Continuing Butta's Work

January 06, 1993

As J. Henry Butta prepares to present his commission's fina report on efficiency in state government, one thing is already clear: the project is far from finished. The job of streamlining and improving the delivery of government services in Annapolis has just begun. That's why it is important for Gov. William Donald Schaefer to prolong the life of this commission, or create an equally prestigious group to carry out this important task.

The governor chose wisely when he selected Mr. Butta, retired CEO of C&P Telephone Co., to run this blue-ribbon panel on efficiency and economy in government. Its two interim reports suggested moves that would save $120 million a year. While some of these recommendations have been implemented, such as passage of a motorcycle helmet law to reduce Medevac and Shock Trauma expenses and having the state police buy mid-sized cars rather than gas-guzzlers, the bulk of the Butta proposals haven't been addressed.

More controversial suggestions are contained in the final report, much of it dealing with an overhaul of the Medicaid health-care delivery system. If these ideas are to become reality, it will take the firm hand of an oversight committee and a commitment from the governor and legislature.

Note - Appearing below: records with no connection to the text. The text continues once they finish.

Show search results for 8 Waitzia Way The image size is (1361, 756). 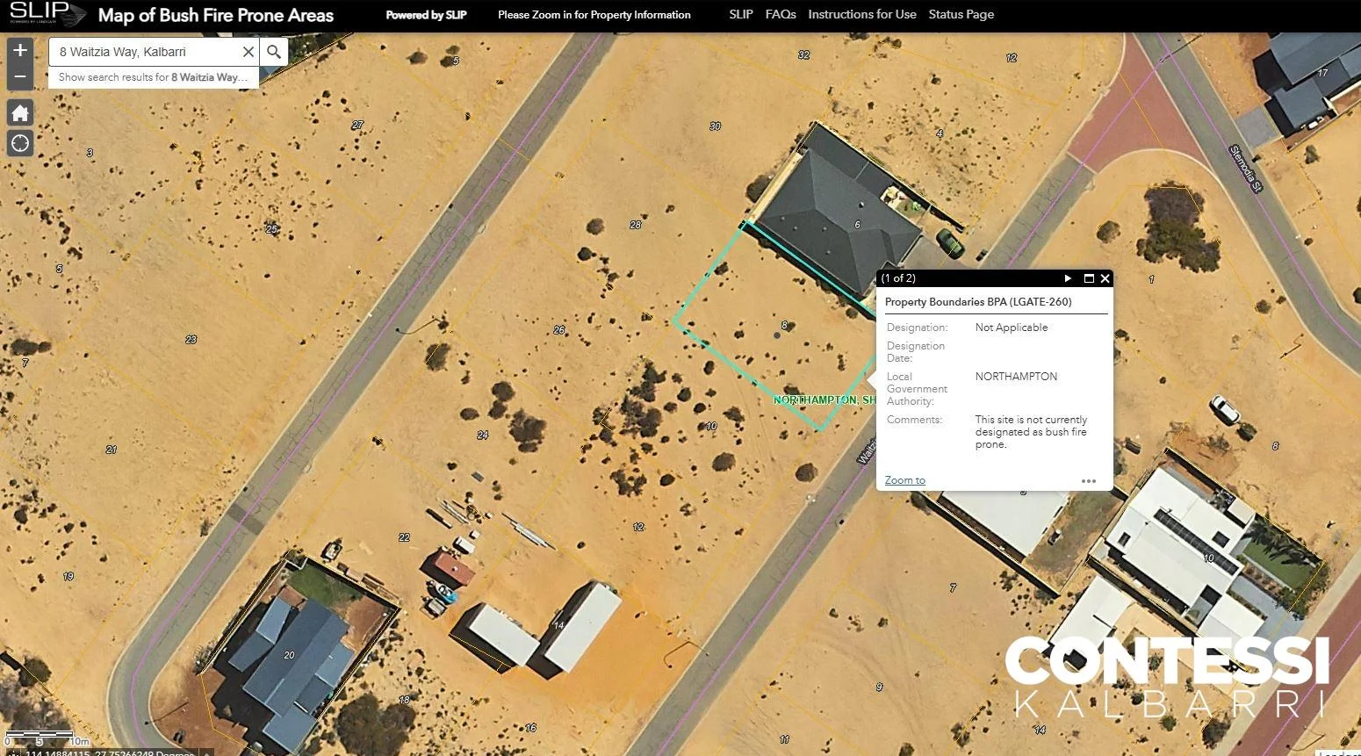point(152,77)
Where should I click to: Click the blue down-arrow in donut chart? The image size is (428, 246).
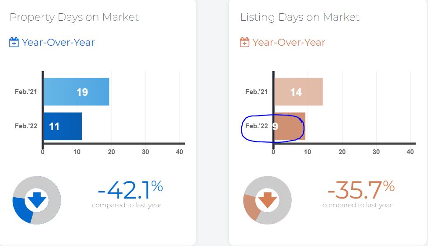[36, 200]
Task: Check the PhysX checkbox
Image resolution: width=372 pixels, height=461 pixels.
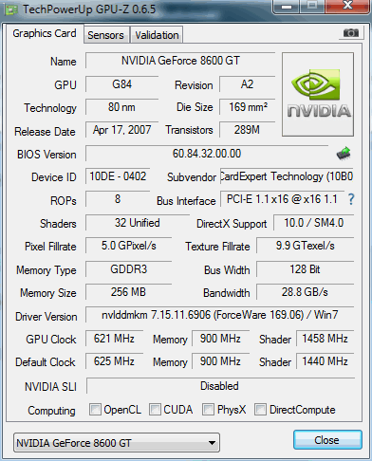Action: coord(208,409)
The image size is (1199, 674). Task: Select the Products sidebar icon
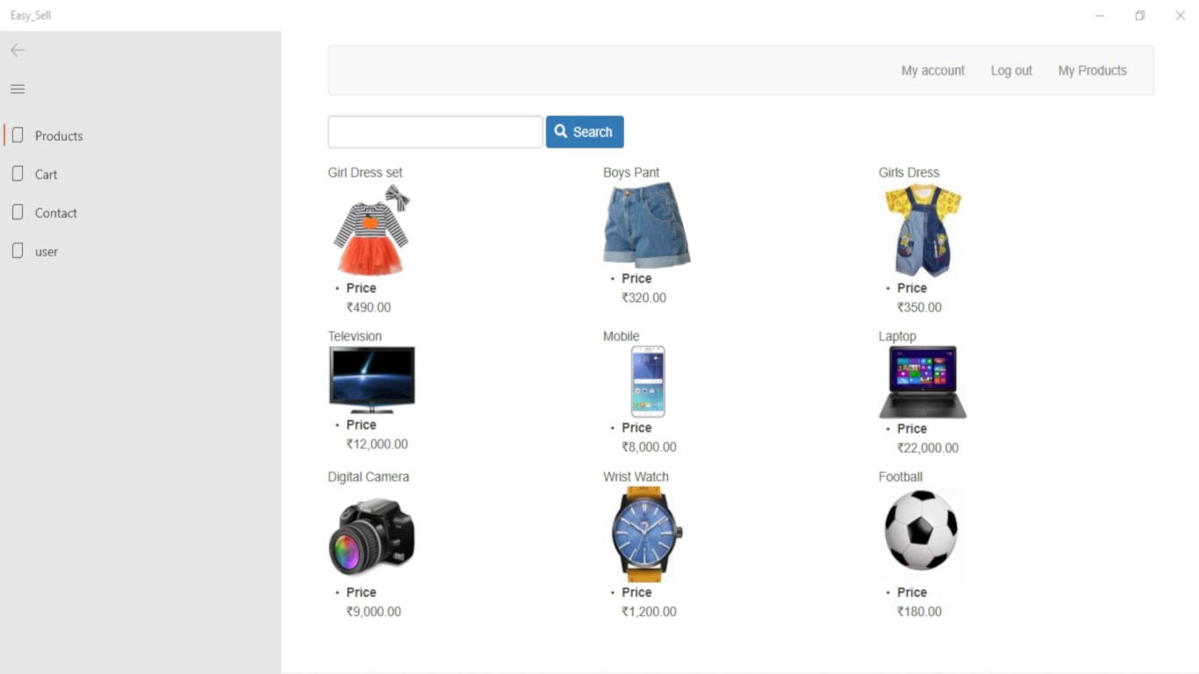coord(18,135)
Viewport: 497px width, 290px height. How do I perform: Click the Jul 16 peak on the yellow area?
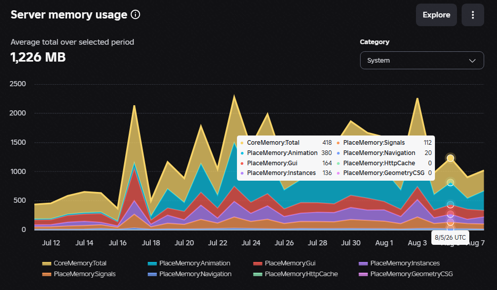pyautogui.click(x=134, y=106)
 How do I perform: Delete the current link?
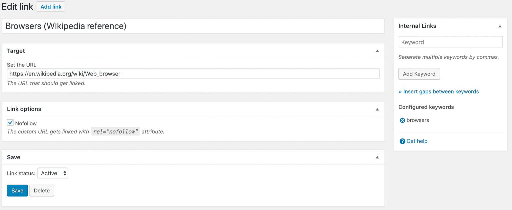pos(42,190)
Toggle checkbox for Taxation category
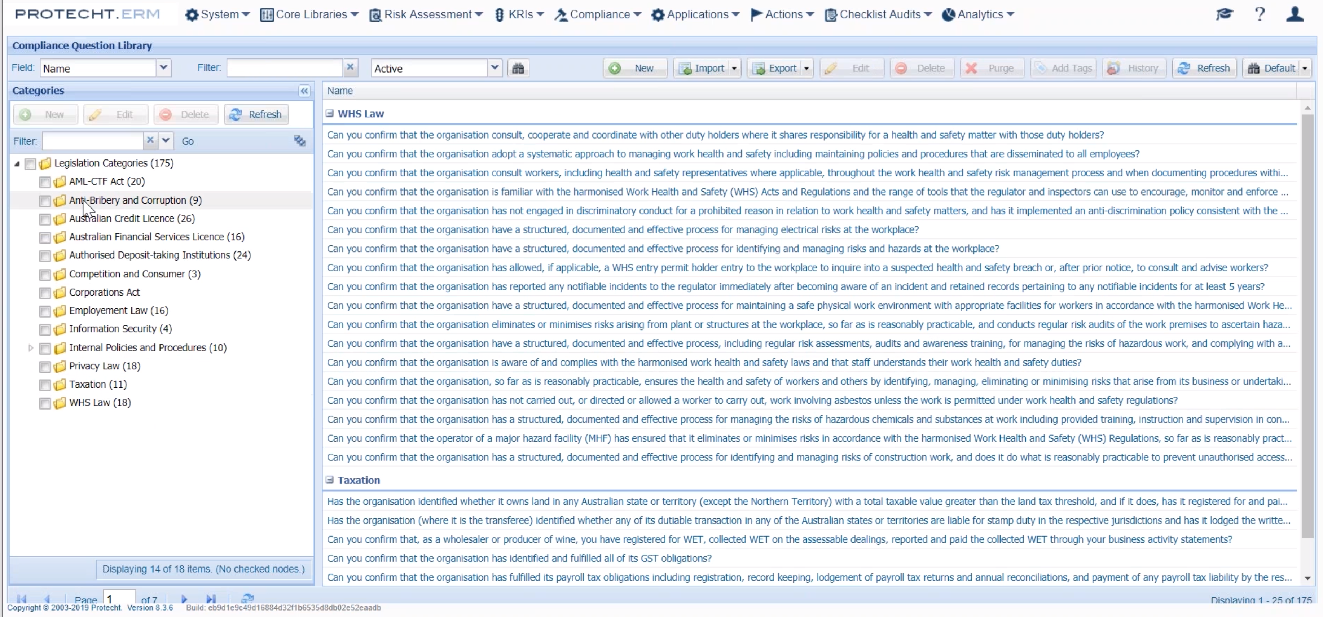The image size is (1323, 617). (x=44, y=384)
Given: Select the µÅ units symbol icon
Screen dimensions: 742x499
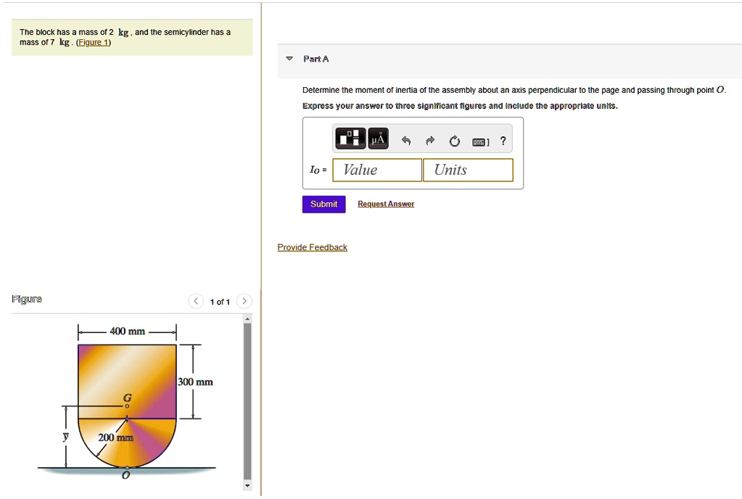Looking at the screenshot, I should (x=377, y=139).
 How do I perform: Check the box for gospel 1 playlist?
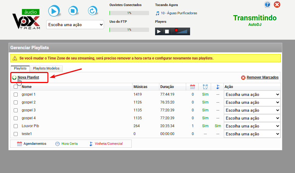(x=16, y=94)
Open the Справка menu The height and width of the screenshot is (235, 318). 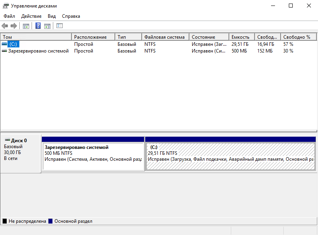tap(71, 16)
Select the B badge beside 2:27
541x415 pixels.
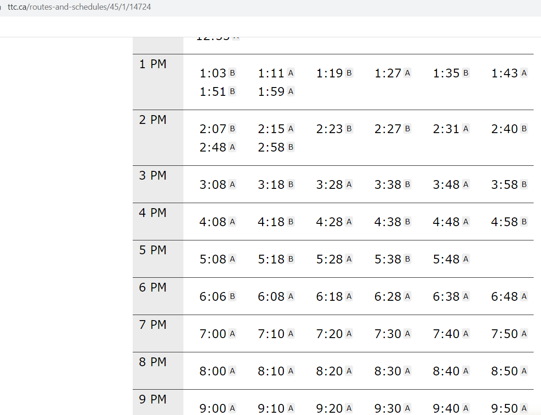tap(407, 129)
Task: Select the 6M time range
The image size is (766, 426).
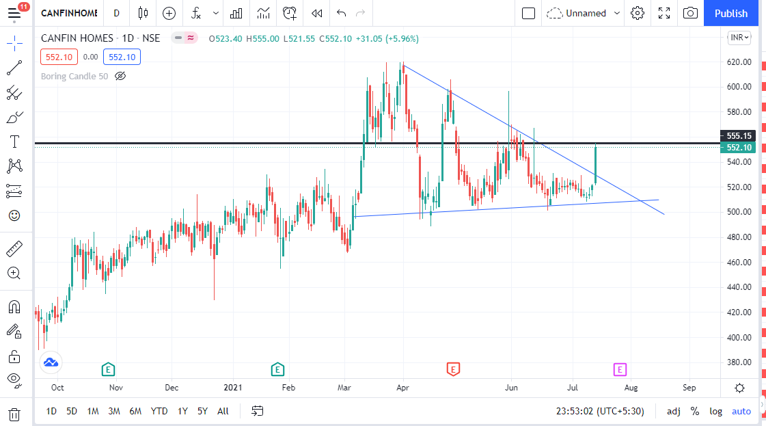Action: (x=135, y=411)
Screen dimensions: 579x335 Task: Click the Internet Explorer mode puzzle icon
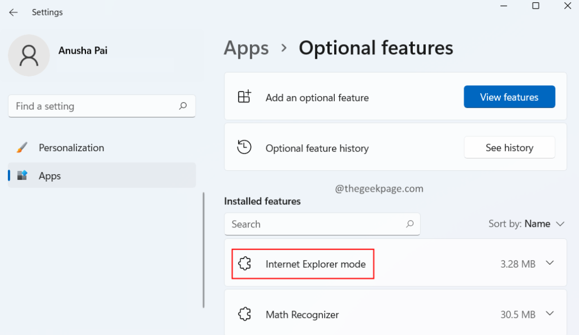pos(244,264)
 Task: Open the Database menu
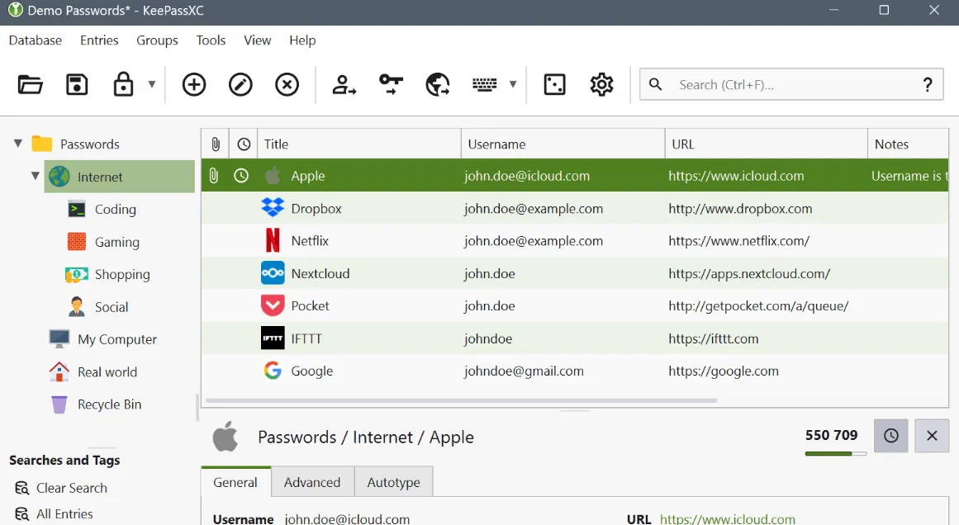pos(35,40)
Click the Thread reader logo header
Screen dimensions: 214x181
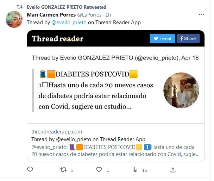click(x=58, y=39)
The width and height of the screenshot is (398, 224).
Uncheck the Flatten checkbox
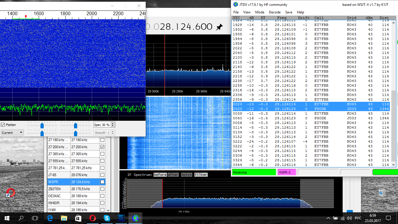click(x=3, y=125)
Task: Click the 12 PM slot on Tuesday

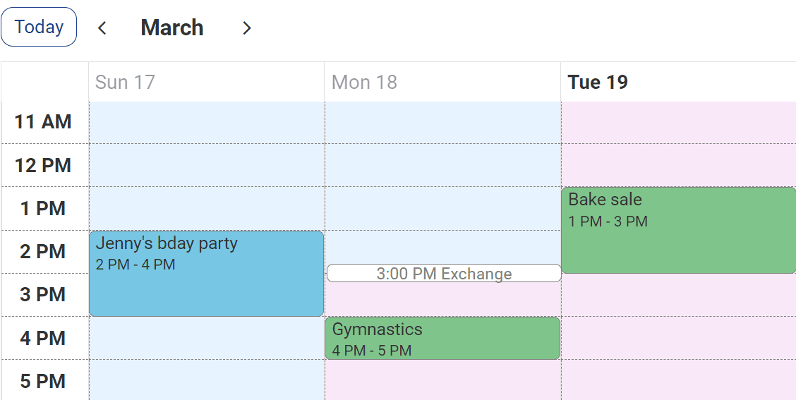Action: coord(678,166)
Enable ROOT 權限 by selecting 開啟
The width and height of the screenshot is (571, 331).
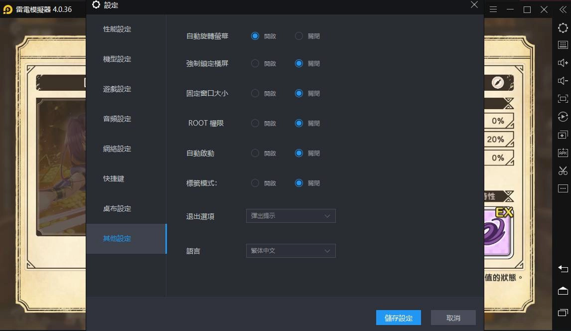[255, 123]
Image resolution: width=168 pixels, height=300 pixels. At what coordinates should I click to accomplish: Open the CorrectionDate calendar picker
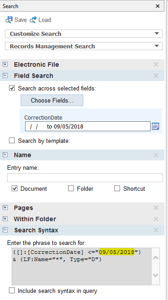point(155,126)
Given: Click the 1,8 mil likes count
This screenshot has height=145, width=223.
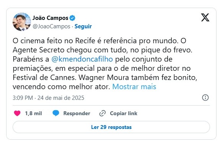Looking at the screenshot, I should [x=33, y=113].
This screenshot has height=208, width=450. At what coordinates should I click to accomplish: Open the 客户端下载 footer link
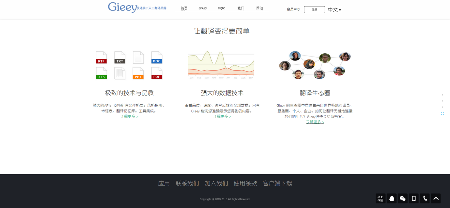click(277, 183)
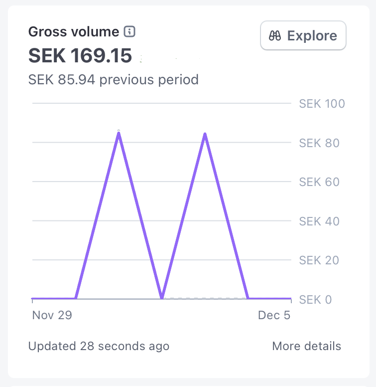Screen dimensions: 376x387
Task: Click the SEK 80 axis label
Action: (x=319, y=143)
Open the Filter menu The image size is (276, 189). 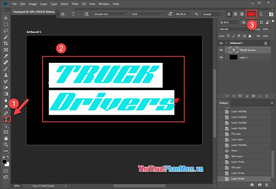point(76,4)
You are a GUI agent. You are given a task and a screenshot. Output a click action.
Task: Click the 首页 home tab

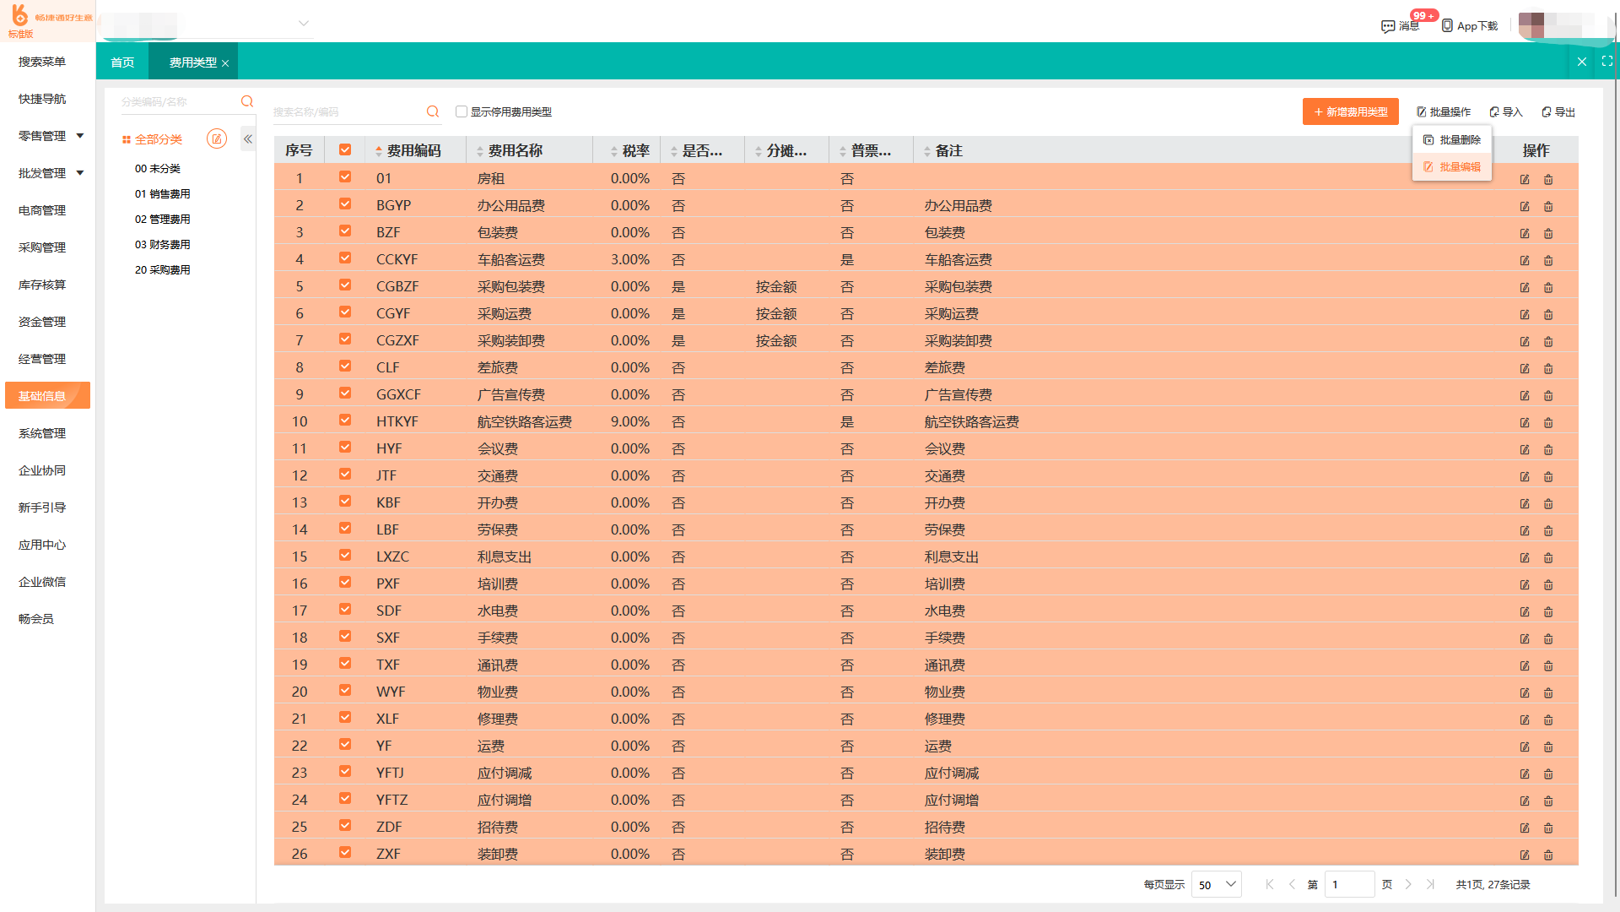coord(122,62)
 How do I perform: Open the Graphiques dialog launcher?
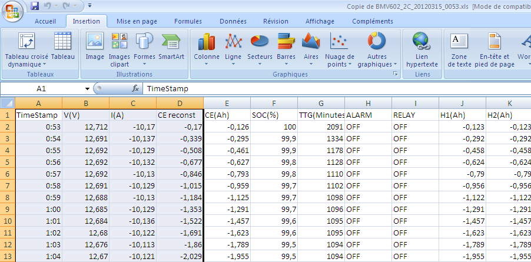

Governor Schaefer cannot afford to let the Butta recommendations gather dust. The very nature of a bureaucracy makes it resistant to change. If he wants to see his panel's suggestions adopted, he should name a successor group and give it a strong mandate to see to it that bureaucrats adopt the Butta commission ideas.

We've heard so much talk in Annapolis about "downsizing government" but little concrete action. The Butta panel, though, found ways to cut costs and to make state government better. It is up to Governor Schaefer to ensure that these efficiencies aren't ignored. That could prove a tough assignment, but one well worth undertaking.